The lessons of the Holocaust are searingly relevant to this day. Seventy-five years after the Liberation of Auschwitz-Birkenau, hatred and intolerance still lurk in the human heart, still tell new lies, adopt new disguises, and still seek new victims.So it is especially jarring that Charles followed up his visit to the hallowed ground of Yad Vashem to honor Mahmoud Abbas, a Holocaust denier who has engaged in explicit antisemitism, who honors terrorism and literally pays terrorists every day.

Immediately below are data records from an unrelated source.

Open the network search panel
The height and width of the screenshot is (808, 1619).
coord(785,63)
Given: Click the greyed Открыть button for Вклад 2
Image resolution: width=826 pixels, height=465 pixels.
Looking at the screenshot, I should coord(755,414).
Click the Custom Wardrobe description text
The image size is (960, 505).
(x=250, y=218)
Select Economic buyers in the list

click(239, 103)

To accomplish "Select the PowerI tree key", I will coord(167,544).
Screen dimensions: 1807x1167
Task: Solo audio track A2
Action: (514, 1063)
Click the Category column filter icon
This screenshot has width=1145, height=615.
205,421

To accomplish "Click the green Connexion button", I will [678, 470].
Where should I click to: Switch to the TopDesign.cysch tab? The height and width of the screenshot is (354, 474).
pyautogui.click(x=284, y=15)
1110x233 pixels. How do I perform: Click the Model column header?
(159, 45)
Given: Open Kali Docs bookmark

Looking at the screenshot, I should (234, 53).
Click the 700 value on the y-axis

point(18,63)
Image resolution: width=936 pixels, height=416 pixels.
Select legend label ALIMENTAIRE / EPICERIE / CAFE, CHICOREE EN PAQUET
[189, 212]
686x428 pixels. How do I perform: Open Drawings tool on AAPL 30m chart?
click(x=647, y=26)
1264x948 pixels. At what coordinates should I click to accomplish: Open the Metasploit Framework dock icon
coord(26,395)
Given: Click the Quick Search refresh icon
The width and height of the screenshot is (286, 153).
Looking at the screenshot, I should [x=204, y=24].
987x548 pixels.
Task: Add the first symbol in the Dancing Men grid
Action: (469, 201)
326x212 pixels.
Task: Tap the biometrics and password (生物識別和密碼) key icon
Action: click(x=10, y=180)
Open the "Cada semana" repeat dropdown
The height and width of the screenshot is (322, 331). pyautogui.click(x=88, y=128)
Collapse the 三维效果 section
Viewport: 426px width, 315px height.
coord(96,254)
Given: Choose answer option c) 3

All too often, language is used which turns disagreement into dehumanisation. Words are used as badges of shame to mark others as enemies, to brand those who are different as somehow deviant. All too often, virtue seems to be sought through verbal violence. All too often, real violence ensues, and acts of unspeakable cruelty are still perpetrated around the world against people for reasons of their religion, their race or their beliefs.
Knowing, as we do, the darkness to which such behaviour leads, we must be vigilant in discerning these ever-changing threats; we must be fearless in confronting falsehoods and resolute in resisting words and acts of violence.
Abbas met with Charles in Bethlehem, a city where Christians have been fleeing Muslim persecution, and claimed that Christians and Muslims under his rule live in peace and harmony.Charles, of course, didn't say anything, because he is not "fearless in confronting falsehoods."
It isn't only Charles, of course. Vladimir Putin and Emannuel Macron both met with Abbas as well during their visits.
I am not saying that it is always inappropriate to pay a state visit to the dictator of the Palestinian Authority. But to do so within a day of a visit to Yad Vashem where impassioned speeches are made about learning the lessons of the Holocaust, and immediately paying honor to a modern day Nazi who teaches his people that they must destroy the Jewish state via terror and "return," is the height of hypocrisy.